• GIVEN ENTRIES:
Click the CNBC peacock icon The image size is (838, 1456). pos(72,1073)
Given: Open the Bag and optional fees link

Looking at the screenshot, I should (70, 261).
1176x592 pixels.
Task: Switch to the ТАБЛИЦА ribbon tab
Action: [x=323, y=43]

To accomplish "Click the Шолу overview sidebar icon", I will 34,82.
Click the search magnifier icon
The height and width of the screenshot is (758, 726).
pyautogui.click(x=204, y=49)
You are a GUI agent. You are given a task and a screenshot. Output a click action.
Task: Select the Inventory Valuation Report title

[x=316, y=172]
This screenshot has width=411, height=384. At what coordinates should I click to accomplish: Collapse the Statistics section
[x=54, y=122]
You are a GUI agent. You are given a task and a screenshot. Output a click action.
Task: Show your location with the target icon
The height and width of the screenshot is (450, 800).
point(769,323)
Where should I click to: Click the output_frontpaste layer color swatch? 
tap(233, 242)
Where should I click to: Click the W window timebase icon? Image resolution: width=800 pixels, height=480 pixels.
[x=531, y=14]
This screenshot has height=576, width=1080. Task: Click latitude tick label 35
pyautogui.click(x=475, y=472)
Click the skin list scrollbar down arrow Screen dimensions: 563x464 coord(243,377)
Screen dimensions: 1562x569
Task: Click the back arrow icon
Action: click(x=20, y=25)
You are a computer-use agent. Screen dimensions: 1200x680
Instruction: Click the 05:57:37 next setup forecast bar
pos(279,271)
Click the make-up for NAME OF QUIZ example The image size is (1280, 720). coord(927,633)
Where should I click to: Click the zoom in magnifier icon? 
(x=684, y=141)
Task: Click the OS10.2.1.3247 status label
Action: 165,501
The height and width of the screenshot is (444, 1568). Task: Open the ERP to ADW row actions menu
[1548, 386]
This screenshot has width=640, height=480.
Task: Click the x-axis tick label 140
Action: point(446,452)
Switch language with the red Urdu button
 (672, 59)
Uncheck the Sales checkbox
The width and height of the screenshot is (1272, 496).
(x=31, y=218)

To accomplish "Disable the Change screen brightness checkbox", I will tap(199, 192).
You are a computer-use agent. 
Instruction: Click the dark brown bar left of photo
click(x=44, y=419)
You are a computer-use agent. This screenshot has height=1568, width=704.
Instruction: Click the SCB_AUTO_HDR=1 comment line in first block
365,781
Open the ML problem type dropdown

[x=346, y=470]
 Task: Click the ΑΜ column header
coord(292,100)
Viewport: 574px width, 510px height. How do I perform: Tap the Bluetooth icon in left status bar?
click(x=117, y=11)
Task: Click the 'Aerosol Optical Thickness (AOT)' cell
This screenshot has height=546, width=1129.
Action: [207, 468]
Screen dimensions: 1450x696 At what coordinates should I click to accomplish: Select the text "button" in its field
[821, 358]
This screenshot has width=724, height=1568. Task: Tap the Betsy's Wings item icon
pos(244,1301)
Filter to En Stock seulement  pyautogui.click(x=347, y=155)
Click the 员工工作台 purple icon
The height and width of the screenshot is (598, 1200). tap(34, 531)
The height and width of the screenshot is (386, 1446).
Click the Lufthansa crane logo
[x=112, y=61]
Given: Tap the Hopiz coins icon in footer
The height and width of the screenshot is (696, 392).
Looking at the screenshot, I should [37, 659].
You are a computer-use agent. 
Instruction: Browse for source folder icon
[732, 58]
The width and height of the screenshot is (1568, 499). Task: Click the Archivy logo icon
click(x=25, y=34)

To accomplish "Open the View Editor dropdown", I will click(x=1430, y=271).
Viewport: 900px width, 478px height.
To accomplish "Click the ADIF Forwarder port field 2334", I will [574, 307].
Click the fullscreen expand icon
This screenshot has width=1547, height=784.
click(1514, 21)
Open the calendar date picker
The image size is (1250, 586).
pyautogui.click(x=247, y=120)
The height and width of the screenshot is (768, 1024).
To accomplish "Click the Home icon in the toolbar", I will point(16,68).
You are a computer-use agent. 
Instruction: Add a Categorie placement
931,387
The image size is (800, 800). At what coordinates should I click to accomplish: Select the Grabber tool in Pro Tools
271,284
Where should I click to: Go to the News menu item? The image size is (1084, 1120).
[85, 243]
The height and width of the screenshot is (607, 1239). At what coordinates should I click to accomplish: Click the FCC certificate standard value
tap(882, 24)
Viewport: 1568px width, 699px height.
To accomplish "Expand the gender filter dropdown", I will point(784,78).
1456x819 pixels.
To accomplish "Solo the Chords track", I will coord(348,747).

• WHAT TO WORK ON: Above this instruction are the records; retype exactly the lines from the one containing "Task: Select the" up to and including the one containing "Click the make-up".

• SOLVED PROBLEM:
Task: Select the Inventory Valuation Report title

[x=316, y=172]
This screenshot has width=411, height=384. At what coordinates should I click to accomplish: Collapse the Statistics section
[x=54, y=122]
You are a GUI agent. You are given a task and a screenshot. Output a click action.
Task: Show your location with the target icon
The height and width of the screenshot is (450, 800).
point(769,323)
Where should I click to: Click the output_frontpaste layer color swatch? 
tap(233, 242)
Where should I click to: Click the W window timebase icon? Image resolution: width=800 pixels, height=480 pixels.
[x=531, y=14]
This screenshot has height=576, width=1080. Task: Click latitude tick label 35
pyautogui.click(x=475, y=472)
Click the skin list scrollbar down arrow Screen dimensions: 563x464 coord(243,377)
Screen dimensions: 1562x569
Task: Click the back arrow icon
Action: click(x=20, y=25)
You are a computer-use agent. Screen dimensions: 1200x680
Instruction: Click the 05:57:37 next setup forecast bar
pos(279,271)
Click the make-up for NAME OF QUIZ example The image size is (1280, 720). coord(927,633)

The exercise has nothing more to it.